アリアはそれを一瞥だけすると、別の方向へ向き直った。
「何事だ!?」
門兵が気付き、こちらへ駆け寄って来ていたのである。
「お騒がせしました」
アリアにも何故こうなったのかは解らない。
しかし、門兵に迷惑を掛けてしまった事には謝罪すべきだろうと頭を下げる。
門兵はアリアを見、そして倒れている男達へと視線を向けた。
武装しているのは男達だが、倒れているのも男達である。
対するアリアは武器や防具すら装備しておらず、無傷で佇んでいた。
「…どう言う状況だ?」
「情報不足により、回答しかねます」
状況を知っていそうなアリアに問い掛けてもこの返答である。
そんな訳ないだろうとアリアを軽く睨めば、アリアは口元に手を当てて何事かを考え始めた。

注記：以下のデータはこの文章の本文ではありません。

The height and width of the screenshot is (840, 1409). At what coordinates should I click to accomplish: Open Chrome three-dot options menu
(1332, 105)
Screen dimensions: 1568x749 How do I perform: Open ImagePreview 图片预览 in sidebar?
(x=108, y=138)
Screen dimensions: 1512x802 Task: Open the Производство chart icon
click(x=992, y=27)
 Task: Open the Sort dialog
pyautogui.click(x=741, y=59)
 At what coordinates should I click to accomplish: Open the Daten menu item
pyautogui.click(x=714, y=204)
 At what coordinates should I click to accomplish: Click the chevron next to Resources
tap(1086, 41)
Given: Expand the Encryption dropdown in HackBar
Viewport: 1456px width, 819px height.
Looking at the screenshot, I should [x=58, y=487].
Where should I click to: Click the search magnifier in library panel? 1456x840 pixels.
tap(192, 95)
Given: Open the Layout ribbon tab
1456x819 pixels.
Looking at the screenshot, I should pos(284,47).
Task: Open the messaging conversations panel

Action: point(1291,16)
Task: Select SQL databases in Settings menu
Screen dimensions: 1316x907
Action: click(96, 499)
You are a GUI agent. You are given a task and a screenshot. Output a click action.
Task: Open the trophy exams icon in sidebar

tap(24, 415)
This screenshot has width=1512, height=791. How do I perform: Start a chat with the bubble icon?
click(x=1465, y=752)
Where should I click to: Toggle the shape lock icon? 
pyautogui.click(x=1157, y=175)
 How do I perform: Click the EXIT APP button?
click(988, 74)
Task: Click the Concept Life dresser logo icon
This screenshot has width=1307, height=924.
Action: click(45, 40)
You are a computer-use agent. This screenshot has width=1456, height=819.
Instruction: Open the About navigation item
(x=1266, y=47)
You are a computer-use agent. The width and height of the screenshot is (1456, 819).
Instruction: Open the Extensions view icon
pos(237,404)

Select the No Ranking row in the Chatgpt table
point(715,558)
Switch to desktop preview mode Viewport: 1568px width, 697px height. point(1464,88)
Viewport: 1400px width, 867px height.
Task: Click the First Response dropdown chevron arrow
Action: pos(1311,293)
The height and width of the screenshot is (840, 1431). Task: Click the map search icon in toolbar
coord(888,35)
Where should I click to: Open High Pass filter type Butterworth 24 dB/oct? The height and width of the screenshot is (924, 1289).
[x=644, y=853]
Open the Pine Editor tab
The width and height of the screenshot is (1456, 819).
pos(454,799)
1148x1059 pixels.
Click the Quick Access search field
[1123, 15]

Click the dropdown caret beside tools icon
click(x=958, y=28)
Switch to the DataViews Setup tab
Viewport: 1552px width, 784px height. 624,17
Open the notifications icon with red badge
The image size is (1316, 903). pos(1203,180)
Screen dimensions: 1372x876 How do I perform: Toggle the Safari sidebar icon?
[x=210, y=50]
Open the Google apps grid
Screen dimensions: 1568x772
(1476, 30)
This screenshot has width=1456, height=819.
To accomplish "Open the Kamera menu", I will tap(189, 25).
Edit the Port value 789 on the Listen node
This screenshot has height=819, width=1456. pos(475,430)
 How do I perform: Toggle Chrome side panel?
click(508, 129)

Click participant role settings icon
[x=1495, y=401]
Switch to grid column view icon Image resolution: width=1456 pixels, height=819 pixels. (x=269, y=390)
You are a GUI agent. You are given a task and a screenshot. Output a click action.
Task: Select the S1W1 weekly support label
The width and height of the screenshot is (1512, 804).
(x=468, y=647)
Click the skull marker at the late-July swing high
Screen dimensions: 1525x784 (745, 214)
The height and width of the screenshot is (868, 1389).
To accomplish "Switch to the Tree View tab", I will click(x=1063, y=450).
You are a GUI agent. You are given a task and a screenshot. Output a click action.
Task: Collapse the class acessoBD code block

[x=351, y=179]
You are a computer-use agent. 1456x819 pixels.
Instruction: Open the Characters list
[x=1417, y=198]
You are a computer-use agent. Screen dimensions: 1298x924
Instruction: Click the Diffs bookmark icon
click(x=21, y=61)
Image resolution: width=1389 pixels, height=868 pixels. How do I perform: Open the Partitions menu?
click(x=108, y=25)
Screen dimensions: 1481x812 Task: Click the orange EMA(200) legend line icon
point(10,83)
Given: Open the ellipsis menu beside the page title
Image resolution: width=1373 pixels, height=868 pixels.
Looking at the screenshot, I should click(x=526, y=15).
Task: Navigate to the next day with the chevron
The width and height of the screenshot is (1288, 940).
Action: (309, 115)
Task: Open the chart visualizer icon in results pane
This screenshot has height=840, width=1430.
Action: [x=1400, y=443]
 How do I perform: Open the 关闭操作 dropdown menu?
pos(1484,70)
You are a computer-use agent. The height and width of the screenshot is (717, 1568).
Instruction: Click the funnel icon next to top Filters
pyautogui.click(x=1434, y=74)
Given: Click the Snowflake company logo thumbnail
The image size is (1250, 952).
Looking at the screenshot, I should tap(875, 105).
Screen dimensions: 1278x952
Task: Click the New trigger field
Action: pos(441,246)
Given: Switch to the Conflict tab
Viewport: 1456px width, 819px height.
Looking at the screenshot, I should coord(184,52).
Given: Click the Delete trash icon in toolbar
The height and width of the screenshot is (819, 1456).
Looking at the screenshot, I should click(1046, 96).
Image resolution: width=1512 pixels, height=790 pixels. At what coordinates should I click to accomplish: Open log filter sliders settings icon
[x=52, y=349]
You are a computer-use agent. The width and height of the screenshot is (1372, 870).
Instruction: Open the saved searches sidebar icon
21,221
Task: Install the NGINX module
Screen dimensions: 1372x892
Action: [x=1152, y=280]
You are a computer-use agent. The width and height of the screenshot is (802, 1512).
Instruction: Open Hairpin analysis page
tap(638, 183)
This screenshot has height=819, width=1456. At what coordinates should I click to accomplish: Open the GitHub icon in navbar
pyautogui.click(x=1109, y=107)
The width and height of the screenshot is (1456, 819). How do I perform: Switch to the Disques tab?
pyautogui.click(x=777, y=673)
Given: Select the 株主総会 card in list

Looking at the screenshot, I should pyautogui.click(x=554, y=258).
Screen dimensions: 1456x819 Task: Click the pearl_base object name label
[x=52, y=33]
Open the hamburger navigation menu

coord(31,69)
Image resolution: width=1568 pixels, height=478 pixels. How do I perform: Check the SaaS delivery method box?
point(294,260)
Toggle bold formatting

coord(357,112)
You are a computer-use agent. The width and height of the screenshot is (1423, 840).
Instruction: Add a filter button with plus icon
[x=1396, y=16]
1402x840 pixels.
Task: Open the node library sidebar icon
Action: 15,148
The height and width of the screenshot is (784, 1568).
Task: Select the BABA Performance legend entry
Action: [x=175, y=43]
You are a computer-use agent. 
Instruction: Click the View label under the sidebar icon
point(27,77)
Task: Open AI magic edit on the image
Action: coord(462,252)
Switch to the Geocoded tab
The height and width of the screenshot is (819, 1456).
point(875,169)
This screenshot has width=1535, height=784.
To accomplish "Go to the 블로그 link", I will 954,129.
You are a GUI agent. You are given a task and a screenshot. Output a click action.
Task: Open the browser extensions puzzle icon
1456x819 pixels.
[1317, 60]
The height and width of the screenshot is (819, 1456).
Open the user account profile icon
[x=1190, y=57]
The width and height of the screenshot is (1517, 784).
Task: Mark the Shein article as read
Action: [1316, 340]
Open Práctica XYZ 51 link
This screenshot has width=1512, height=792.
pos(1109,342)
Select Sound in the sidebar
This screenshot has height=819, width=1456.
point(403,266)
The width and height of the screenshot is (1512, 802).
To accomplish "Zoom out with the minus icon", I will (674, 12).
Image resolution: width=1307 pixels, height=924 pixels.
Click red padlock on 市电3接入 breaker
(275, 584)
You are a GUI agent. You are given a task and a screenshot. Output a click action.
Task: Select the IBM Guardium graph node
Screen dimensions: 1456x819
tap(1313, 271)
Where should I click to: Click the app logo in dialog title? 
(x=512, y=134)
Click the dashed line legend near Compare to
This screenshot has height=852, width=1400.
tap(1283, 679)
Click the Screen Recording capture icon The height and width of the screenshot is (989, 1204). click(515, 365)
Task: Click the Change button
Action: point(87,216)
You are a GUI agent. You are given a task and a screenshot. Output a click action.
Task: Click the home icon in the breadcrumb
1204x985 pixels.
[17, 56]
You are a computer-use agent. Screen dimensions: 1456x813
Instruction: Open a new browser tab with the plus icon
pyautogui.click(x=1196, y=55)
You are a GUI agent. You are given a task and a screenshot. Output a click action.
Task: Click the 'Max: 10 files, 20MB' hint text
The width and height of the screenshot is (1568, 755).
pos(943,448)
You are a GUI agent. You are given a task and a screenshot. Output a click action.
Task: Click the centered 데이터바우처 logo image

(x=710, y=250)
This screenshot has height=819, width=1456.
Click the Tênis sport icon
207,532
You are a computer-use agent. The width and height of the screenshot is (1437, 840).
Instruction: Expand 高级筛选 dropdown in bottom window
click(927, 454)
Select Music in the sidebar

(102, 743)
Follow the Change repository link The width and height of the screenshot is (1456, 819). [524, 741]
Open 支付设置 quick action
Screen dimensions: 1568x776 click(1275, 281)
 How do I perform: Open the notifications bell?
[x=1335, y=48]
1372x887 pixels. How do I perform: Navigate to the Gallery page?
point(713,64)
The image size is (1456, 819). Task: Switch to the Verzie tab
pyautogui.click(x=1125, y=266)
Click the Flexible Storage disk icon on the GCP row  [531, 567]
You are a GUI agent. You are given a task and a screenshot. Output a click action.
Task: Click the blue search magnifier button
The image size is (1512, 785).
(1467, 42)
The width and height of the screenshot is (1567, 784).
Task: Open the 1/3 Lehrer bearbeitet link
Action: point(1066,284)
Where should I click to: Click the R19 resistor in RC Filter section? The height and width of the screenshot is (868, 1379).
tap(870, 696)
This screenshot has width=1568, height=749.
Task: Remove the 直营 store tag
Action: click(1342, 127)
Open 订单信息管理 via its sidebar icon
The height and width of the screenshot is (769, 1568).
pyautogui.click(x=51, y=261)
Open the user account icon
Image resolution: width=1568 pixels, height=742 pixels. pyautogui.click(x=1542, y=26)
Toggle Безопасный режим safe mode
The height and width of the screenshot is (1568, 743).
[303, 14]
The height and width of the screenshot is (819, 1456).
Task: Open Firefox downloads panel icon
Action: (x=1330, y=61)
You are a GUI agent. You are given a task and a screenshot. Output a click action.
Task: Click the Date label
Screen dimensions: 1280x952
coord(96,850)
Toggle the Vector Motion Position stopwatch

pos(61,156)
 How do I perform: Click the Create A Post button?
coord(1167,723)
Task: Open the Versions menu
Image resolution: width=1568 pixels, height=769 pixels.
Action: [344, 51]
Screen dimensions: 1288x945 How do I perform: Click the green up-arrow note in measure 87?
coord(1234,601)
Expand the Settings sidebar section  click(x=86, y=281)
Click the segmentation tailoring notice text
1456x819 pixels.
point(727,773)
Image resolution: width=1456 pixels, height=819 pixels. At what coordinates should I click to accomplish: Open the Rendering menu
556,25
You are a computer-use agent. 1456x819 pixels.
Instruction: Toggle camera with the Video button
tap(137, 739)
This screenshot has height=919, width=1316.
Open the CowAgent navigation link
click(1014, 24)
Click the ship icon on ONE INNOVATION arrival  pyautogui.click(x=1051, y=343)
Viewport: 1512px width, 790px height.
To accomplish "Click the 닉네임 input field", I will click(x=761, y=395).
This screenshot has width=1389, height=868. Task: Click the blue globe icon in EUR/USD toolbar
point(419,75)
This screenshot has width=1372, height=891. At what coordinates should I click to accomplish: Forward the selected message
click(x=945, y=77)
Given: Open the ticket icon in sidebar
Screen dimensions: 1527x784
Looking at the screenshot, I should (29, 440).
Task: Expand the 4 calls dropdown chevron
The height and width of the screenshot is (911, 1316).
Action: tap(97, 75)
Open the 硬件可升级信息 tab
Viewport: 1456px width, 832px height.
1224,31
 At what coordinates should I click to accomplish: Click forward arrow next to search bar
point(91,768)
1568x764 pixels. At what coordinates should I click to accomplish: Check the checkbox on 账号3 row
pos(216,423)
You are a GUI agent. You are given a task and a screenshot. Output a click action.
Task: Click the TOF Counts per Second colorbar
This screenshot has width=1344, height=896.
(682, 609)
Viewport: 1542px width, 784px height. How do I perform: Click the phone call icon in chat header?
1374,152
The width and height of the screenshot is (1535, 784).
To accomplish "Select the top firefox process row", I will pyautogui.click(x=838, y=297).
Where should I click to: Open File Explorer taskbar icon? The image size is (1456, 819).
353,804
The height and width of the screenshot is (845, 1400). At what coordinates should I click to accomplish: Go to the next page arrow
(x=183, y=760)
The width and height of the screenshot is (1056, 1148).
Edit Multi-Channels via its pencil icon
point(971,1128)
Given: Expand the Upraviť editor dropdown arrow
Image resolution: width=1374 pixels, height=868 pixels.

男達が話し掛けて来た理由は不明であったものの、彼等は身体を掴んで来た。
離すように言っても断られ、実力行使を匂わせれば受けて立つとばかりに笑って見せた。
その時に出た『細腕』と言う単語も合わせれば、アリアの中で一つの結論が導き出される。
「―――つまり、筋肉の比べ合いがしたかったのかもしれません」
何がどう『つまり』なのか。
目の前の浮世離れした少女を見ながら、門兵は厄介事の気配を感じ取っていた。